Objective A —
In the concordance passage, what is concordance equivalent to for continuous covariates?
Objective B —
Reproduce the section of the concordance passage that begins with the words containing "Concordance is defined" and ends with "stock market analysts.".

Reading passage —
• • •

The survConcordance.fit
function computes the result but does
no data checking whatsoever.
It is intended as a hook for other packages that wish to compute
concordance, and the data has already been assembled and verified.
Concordance is defined as Pr(agreement) for any two randomly chosen
observations, where in this case agreement means that the observation
with the shorter survival time of the two
also has the larger risk score.
The predictor (or risk score) will often be the result of
a Cox model or other regression.For continuous covariates concordance is equivalent to Kendall's tau,
and for logistic regression is is equivalent to the area under the ROC
curve. A value of 1 signifies perfect agreement, .6-.7 is
a common result for survival data, .5 is an agreement that is no
better than chance, and .3-.4 is the performace of some stock market analysts.
The computation involves all n(n-1)/2 pairs of data points in the
sample.
For survival data, however, some of the pairs are incomparable.
For instance a pair of times (5+, 8), the first being a censored value.
We do not know whether the first survival time is greater than or less than
the second.
Among observations that are comparable, pairs may also be tied on
survival time (but only if both are uncensored) or on the predictor.

• • •

Provided data —
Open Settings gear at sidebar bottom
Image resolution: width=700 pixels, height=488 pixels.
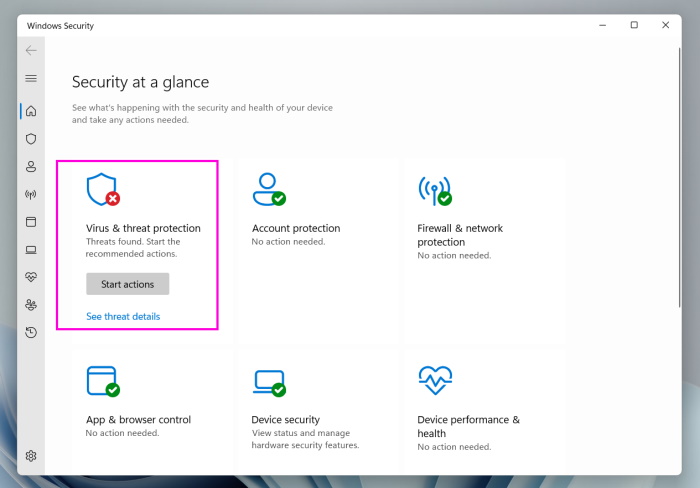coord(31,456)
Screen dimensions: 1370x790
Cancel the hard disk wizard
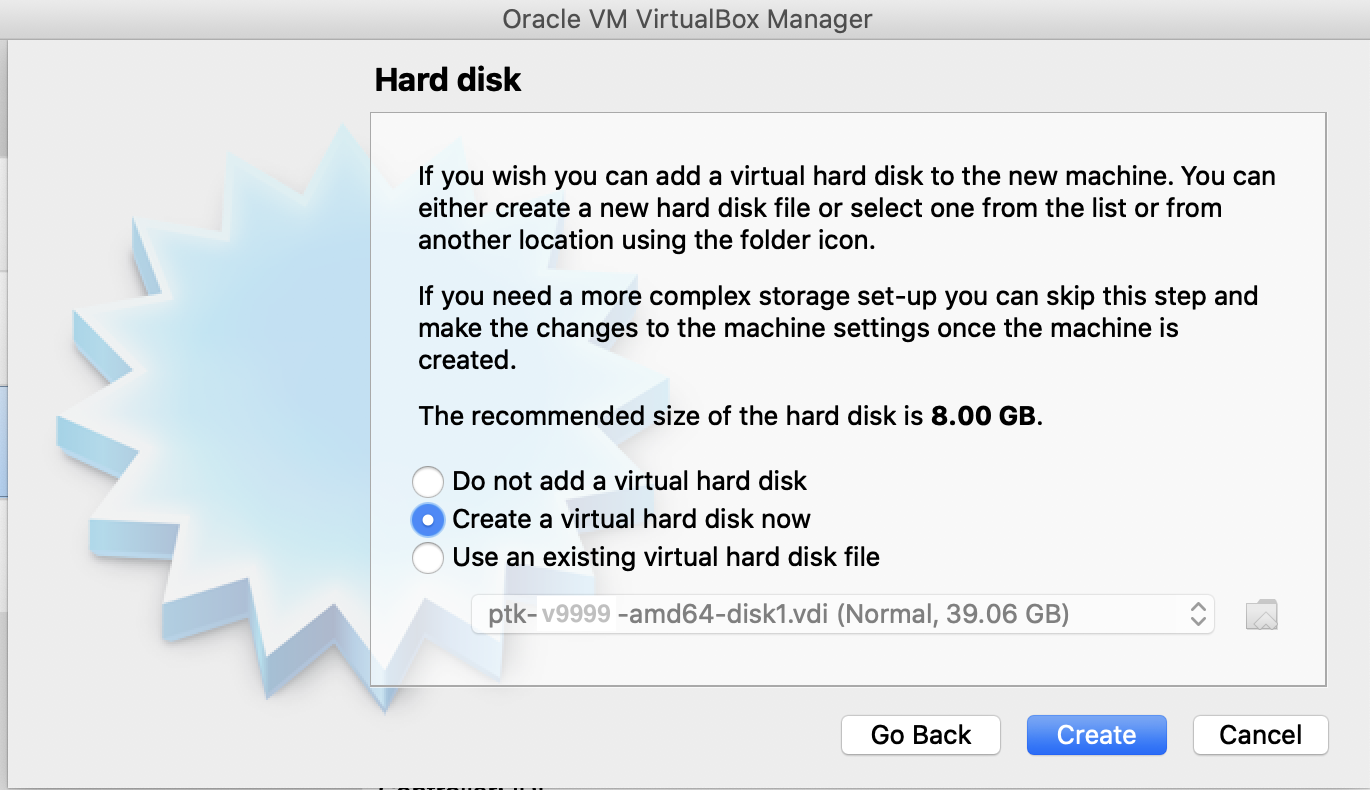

• • •

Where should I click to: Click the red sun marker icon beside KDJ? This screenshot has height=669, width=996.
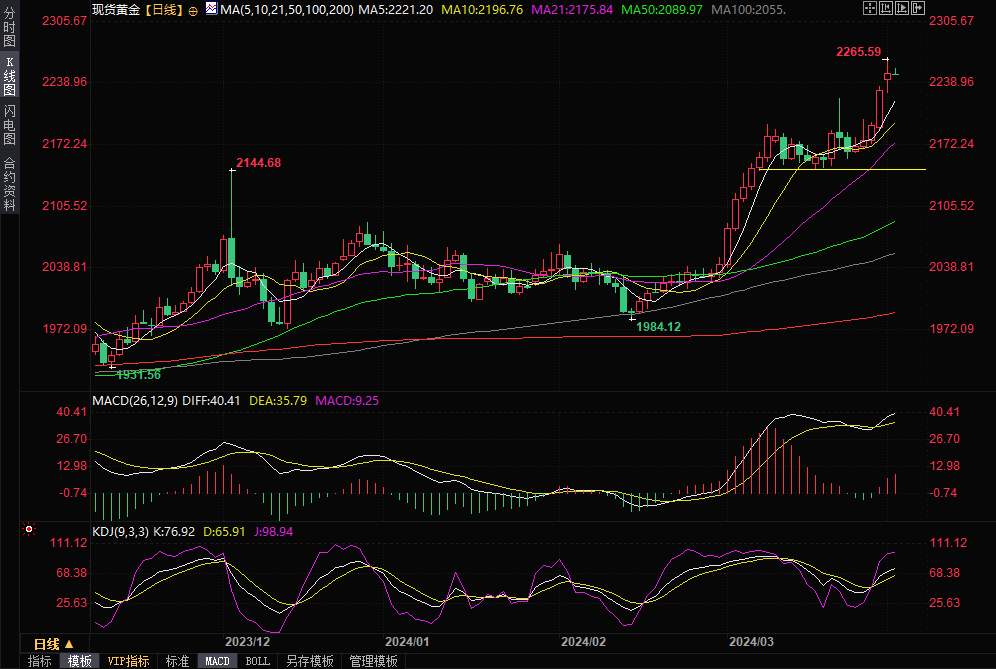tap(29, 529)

• • •

Task response A —
Kendall's tau

Task response B —
Concordance is defined as Pr(agreement) for any two randomly chosen
observations, where in this case agreement means that the observation
with the shorter survival time of the two
also has the larger risk score.
The predictor (or risk score) will often be the result of
a Cox model or other regression.For continuous covariates concordance is equivalent to Kendall's tau,
and for logistic regression is is equivalent to the area under the ROC
curve. A value of 1 signifies perfect agreement, .6-.7 is
a common result for survival data, .5 is an agreement that is no
better than chance, and .3-.4 is the performace of some stock market analysts.